할 일 » "Image resolution: width=1358" 부분이 있는 줄부터 마지막 줄까지 다시 쓰되, "Attributes" 부분만 "Properties" 표현으로 바꾸고 나머지는 그대로 두세요.

기록된 정보 »

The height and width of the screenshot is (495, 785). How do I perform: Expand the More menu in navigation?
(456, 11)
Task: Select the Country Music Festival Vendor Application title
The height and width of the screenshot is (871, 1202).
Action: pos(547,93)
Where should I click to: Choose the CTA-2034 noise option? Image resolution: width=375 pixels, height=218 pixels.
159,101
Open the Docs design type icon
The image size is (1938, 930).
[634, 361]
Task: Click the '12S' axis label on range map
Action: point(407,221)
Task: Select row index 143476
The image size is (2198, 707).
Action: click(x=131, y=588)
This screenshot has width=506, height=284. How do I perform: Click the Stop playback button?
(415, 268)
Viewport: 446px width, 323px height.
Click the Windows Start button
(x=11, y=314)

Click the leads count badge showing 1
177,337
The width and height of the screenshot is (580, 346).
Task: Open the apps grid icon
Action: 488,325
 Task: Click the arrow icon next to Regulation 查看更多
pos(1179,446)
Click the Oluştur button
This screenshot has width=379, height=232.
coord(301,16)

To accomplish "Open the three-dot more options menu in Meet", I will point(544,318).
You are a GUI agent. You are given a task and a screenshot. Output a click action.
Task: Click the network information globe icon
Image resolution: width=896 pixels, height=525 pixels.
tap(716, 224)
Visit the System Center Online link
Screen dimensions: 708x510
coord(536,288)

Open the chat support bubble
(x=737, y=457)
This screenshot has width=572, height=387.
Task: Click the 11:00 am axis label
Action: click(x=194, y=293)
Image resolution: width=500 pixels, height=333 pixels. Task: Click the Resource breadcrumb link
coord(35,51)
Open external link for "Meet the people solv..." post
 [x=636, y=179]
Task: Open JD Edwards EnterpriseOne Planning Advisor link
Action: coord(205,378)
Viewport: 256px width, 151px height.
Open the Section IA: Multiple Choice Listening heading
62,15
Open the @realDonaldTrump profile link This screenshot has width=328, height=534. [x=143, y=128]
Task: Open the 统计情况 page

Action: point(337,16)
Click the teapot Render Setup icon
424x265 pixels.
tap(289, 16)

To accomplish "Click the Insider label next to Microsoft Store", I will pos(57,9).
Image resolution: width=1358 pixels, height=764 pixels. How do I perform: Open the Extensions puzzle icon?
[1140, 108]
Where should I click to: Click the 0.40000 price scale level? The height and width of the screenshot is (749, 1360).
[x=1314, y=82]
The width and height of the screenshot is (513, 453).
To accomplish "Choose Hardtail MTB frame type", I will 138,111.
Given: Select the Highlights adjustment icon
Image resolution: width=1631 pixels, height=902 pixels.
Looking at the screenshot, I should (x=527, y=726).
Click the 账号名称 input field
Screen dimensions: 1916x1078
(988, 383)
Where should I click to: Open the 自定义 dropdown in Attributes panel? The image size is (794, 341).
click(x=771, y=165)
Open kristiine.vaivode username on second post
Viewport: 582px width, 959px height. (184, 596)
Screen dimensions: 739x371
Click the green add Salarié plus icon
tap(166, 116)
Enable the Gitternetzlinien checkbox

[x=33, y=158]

최종 답 »
Image resolution: width=1358 pixels, height=764 pixels. How do I perform: Open the Extensions puzzle icon?
[1140, 108]
Where should I click to: Click the 0.40000 price scale level? The height and width of the screenshot is (749, 1360).
[x=1314, y=82]
The width and height of the screenshot is (513, 453).
To accomplish "Choose Hardtail MTB frame type", I will 138,111.
Given: Select the Highlights adjustment icon
Image resolution: width=1631 pixels, height=902 pixels.
Looking at the screenshot, I should (x=527, y=726).
Click the 账号名称 input field
Screen dimensions: 1916x1078
(988, 383)
Where should I click to: Open the 自定义 dropdown in Properties panel? The image size is (794, 341).
click(x=771, y=165)
Open kristiine.vaivode username on second post
Viewport: 582px width, 959px height. (184, 596)
Screen dimensions: 739x371
Click the green add Salarié plus icon
tap(166, 116)
Enable the Gitternetzlinien checkbox

[x=33, y=158]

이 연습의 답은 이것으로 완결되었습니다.